Герман бесцельно смотрел в ранние синие сумерки за окном и пытался понять, что такое «снег». То есть – он видел падающие снежинки, вспомнил слово и не понимал, что оно означает. Не какие-то вторые и третьи смыслы, а самый что ни на есть прямой смысл данного слова никак не мог понять!.. Наконец-то! Ну да, снег – это и есть те мохнатые комочки, что стремительно уносятся в ночь…
Он передохнул, на лбу выступила испарина. Так дальше нельзя. Вспомнился рассказ одного алкоголика: «Понимаешь, просыпаюсь с дикого бодуна, глаза – в разные стороны, в башке – капкан, да и только! И жена гундит, как заведенная пилорама… Бу-бу-бу, бу-бу-бу… „Хоть бы гвоздь забил, дармоед! Вешалка на честном слове держится!“
Ну, я себе так думаю: чего с бабой ругаться? «Забил, – говорю, – только чем?»
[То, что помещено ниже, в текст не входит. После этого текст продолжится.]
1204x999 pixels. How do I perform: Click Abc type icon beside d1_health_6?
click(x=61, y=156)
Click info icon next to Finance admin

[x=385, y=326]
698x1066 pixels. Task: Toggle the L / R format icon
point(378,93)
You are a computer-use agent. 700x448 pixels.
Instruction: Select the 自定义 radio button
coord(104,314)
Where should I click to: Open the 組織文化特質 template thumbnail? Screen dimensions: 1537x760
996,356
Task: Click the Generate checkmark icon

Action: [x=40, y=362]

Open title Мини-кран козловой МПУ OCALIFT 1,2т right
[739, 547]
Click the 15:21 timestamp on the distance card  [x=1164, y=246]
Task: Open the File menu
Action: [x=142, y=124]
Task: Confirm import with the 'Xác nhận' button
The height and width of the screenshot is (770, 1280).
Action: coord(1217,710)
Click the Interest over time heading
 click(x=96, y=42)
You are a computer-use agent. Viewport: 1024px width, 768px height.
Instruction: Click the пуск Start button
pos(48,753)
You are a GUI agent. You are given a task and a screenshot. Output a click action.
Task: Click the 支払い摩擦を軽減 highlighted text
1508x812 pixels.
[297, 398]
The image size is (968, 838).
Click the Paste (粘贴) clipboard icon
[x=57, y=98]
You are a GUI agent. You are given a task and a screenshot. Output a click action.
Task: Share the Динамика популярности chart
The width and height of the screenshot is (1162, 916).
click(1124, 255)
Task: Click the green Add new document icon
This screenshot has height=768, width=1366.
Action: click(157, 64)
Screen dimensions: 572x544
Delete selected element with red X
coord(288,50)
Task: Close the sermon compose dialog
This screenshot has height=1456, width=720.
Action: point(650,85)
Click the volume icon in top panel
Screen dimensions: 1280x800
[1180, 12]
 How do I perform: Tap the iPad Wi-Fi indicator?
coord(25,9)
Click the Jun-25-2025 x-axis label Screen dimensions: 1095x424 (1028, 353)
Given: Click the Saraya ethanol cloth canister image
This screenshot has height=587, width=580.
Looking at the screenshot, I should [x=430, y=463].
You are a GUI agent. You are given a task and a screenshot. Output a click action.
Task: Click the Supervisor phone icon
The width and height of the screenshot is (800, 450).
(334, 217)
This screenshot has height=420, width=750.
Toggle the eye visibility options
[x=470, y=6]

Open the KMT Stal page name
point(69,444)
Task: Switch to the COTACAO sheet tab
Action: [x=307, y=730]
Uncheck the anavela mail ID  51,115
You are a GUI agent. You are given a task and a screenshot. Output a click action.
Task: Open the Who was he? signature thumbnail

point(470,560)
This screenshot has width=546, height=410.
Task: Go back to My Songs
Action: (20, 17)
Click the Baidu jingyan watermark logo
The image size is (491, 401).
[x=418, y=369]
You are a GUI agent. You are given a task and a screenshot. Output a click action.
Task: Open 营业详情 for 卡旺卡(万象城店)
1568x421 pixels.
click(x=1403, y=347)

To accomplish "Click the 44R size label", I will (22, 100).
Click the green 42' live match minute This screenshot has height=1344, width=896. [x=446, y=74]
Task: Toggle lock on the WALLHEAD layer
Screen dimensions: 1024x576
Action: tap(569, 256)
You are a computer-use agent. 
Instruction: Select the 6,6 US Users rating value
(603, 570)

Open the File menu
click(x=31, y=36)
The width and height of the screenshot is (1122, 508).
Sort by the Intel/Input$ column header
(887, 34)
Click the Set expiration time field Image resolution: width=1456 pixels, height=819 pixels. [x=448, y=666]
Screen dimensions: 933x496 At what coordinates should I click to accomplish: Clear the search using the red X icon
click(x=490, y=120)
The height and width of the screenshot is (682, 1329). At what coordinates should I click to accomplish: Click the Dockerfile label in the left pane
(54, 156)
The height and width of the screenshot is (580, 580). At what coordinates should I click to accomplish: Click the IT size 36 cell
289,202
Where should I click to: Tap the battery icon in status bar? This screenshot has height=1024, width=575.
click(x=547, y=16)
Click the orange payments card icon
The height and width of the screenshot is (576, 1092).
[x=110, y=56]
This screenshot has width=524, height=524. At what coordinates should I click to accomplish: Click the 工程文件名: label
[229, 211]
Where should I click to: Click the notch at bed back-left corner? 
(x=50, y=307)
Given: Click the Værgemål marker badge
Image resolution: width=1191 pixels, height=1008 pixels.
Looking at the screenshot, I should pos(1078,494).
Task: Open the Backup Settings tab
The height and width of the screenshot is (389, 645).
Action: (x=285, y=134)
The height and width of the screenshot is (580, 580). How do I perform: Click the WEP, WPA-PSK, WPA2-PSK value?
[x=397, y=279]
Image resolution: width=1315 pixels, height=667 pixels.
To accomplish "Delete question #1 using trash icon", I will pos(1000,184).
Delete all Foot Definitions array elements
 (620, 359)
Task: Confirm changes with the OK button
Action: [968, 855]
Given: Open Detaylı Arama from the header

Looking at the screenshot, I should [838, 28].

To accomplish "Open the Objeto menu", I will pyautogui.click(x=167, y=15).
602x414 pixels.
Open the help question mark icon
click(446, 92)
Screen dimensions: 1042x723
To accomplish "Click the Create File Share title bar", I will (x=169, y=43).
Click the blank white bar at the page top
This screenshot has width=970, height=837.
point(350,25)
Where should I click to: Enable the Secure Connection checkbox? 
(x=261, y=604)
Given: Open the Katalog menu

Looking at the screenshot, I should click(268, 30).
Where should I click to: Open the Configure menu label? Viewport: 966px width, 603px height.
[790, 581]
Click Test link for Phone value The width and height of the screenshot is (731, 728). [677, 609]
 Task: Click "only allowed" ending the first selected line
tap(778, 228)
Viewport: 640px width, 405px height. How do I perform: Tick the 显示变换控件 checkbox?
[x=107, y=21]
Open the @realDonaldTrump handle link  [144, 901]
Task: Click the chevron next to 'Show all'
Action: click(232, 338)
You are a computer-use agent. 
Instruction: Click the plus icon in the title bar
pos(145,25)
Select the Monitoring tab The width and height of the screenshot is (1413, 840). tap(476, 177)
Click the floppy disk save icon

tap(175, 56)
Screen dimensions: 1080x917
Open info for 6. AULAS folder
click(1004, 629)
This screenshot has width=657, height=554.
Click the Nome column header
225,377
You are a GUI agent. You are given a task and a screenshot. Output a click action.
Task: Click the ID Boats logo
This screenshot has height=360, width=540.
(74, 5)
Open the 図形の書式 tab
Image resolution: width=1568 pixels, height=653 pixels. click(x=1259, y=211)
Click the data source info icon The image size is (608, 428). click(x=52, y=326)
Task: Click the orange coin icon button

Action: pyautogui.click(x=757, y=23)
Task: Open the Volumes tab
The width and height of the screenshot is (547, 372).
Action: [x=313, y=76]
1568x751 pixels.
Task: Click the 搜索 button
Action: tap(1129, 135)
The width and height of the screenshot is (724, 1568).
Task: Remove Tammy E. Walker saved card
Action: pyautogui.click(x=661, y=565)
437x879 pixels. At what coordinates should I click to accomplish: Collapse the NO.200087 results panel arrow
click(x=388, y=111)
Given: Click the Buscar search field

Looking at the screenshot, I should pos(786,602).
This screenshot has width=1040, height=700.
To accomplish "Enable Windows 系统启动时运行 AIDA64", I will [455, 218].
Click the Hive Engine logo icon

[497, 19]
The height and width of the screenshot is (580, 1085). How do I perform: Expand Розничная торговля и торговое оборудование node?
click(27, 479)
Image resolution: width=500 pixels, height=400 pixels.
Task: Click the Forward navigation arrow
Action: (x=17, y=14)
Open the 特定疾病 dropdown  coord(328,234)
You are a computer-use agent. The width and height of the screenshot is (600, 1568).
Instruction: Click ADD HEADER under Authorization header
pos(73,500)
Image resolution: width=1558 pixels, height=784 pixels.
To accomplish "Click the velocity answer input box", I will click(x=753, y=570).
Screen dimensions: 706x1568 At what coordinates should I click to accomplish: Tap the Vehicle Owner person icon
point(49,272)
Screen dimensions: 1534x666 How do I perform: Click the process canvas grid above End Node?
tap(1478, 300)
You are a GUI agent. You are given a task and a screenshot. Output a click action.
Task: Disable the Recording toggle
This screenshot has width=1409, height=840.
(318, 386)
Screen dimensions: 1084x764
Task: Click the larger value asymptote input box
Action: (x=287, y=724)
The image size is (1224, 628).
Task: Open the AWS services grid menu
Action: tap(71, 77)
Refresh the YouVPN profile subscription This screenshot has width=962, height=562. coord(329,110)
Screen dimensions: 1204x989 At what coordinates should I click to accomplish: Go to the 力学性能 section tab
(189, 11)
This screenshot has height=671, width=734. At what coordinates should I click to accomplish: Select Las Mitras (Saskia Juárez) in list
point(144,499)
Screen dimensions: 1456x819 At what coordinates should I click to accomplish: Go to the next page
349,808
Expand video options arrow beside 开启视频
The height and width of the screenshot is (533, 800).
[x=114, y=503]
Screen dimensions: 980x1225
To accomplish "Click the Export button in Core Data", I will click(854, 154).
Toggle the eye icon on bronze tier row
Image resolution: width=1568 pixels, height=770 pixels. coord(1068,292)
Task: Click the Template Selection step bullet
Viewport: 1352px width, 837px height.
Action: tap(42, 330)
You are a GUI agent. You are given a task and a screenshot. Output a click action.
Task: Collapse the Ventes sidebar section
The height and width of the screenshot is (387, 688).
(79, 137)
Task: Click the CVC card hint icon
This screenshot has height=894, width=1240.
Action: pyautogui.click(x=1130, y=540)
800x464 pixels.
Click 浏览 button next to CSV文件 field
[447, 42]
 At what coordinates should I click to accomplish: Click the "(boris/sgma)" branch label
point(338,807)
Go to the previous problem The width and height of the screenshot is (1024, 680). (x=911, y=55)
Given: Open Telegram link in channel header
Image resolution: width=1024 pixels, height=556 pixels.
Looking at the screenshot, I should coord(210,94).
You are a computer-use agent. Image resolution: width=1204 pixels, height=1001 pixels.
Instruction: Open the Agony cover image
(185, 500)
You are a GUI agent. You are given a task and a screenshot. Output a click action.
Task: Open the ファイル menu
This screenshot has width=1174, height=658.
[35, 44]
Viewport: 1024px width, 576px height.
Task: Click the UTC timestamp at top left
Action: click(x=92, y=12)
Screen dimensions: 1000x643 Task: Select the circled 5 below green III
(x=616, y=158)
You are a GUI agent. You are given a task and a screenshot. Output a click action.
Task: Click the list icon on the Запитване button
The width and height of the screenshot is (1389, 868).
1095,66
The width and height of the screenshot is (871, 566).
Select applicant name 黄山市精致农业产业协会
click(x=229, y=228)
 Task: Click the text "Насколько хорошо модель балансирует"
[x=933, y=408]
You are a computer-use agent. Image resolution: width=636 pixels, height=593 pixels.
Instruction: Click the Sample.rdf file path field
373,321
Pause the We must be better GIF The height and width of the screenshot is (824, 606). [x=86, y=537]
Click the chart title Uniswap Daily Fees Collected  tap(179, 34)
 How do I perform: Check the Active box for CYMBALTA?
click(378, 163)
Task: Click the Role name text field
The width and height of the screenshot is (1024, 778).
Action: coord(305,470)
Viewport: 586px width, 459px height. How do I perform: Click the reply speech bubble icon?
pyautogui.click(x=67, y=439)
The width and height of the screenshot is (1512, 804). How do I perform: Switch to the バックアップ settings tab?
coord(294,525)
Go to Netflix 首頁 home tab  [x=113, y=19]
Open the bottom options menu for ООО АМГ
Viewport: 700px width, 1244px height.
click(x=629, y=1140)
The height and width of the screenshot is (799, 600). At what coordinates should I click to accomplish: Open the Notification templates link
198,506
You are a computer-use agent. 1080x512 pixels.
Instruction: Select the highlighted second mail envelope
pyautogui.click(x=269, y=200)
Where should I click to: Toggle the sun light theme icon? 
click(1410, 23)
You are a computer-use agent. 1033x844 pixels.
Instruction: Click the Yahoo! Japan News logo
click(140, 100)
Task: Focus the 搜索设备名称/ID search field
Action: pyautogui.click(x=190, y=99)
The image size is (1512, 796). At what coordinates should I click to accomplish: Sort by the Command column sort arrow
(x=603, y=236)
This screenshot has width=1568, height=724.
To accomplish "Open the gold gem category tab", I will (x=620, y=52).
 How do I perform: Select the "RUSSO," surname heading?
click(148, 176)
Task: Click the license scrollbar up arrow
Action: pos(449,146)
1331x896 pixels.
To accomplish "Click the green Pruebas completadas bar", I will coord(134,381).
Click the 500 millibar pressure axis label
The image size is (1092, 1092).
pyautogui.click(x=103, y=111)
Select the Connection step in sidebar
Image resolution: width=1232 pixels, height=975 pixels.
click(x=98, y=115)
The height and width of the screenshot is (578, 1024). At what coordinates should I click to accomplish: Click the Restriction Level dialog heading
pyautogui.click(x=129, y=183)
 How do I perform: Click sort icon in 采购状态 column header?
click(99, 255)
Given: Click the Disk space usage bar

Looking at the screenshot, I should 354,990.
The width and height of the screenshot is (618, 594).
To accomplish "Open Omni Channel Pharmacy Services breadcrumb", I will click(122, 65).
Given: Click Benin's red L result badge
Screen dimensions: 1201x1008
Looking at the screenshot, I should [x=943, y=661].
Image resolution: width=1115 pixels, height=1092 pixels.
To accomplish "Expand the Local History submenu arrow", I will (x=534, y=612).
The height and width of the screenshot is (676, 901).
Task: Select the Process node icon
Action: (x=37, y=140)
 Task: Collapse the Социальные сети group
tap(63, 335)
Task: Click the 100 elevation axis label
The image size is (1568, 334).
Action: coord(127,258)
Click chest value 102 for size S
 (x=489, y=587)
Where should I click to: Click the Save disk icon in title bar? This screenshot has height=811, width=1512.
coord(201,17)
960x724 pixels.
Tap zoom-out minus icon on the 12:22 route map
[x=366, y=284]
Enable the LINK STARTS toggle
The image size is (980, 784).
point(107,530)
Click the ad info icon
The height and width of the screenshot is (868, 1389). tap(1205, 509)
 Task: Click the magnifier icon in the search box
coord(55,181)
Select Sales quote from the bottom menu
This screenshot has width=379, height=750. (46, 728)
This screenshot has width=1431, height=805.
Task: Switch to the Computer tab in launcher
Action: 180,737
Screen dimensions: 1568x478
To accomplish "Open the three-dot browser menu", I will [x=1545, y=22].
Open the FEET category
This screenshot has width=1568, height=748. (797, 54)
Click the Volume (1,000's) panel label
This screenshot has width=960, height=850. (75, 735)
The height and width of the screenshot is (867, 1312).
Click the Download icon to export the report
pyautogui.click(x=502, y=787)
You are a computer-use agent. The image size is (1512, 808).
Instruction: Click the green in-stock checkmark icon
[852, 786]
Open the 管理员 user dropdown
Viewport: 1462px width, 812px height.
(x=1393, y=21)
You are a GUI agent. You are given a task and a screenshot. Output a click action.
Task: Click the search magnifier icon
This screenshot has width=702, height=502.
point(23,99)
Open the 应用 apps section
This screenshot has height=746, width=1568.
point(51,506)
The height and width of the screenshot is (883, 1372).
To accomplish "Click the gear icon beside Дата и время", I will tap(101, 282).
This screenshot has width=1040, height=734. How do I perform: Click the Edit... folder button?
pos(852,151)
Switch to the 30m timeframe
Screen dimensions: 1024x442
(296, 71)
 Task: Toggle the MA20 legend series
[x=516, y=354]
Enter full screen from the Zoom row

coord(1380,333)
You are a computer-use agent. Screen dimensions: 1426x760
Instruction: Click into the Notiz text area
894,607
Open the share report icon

«Чем-чем, молотком! А то – можешь башкой своей, все равно никакого больше толку от нее нет!»
И знаешь, сижу на койке, лапки на коврик свесил и мучительно пытаюсь вспомнить: что такое «молоток»? Мо-ло-ток… И так это слово кручу, и этак, а вспомнить – никак! Меня аж пот холодный прошиб от напряга! Не, с питьем надо завязывать, а то…»
Что «а то…», мужик Герману тогда так и не досказал: жадно налил трясущейся рукой стаканчик, поднес ко рту, бережно обняв ладонями, и вылакал до дна, не пролив ни капли…
Вот и у него, Германа, состояние было – как у того мужика. Крыша у него не съедет, но и боец он в таком состоянии никакой! А с финансистом придется повозиться, может статься! Ушел же он «и от бабушки, и от дедушки…».
Недооценка противника – поражение до начала схватки. Впрочем, переоценка тоже…
За стеной ребята занимались любовью. Сексом. Потом – затихли. Видно, заснули. Герман понял, что если он не поспит сейчас хотя бы часа два, то станет беспомощен и агрессивен, как пятнадцатилетний «скинхэд» – девственник от затянувшегося спермотоксикоза!..
Он прилег, закрыл глаза, но спать не мог. Совершенно. Какие-то тени собирались вокруг, какие-то голоса шептали что-то ужасное, женщина в черном грозила костлявым, голенастым пальцем с длинным заостренным ногтем, и он, Герман, падал в никуда, в бездну…
Он открывал глаза, отирал холодный пот со лба, слушал свое собственное хриплое, частое дыхание, сердечко колотилось так, будто собиралось вырваться из грудной клетки, словно птичка – на волю…
Стоп. Дальше так нельзя. Он встал, открыл дверь купе и направился к проводнику.
– Что, не спится? – приветливо встретил тот денежного клиента, а сам – отметил черные набрякшие круги под глазами, нездоровый блеск самих глаз, подрагивание рук… А не наркоман ли он, часом?
– Зря кофе пил. Хотелось чего-то горячего… У тебя что-нибудь покрепче кофе есть?
– Для вас – обязательно. Коньячок «Арарат», родного розлива. Только для солидных клиентов. Ваши соседи взяли – не жаловались.
– Давай бутылочку.
– Закусить что-то? Балычок, сервелат, сырокопченая?
– А фрукты?
– Бананы, лимон.
– Давай лимон. И бананы давай тоже. – Герман окинул взглядом купе проводника, заметил объемную металлическую миску: то, что нужно. Взял. – Грузи сюда.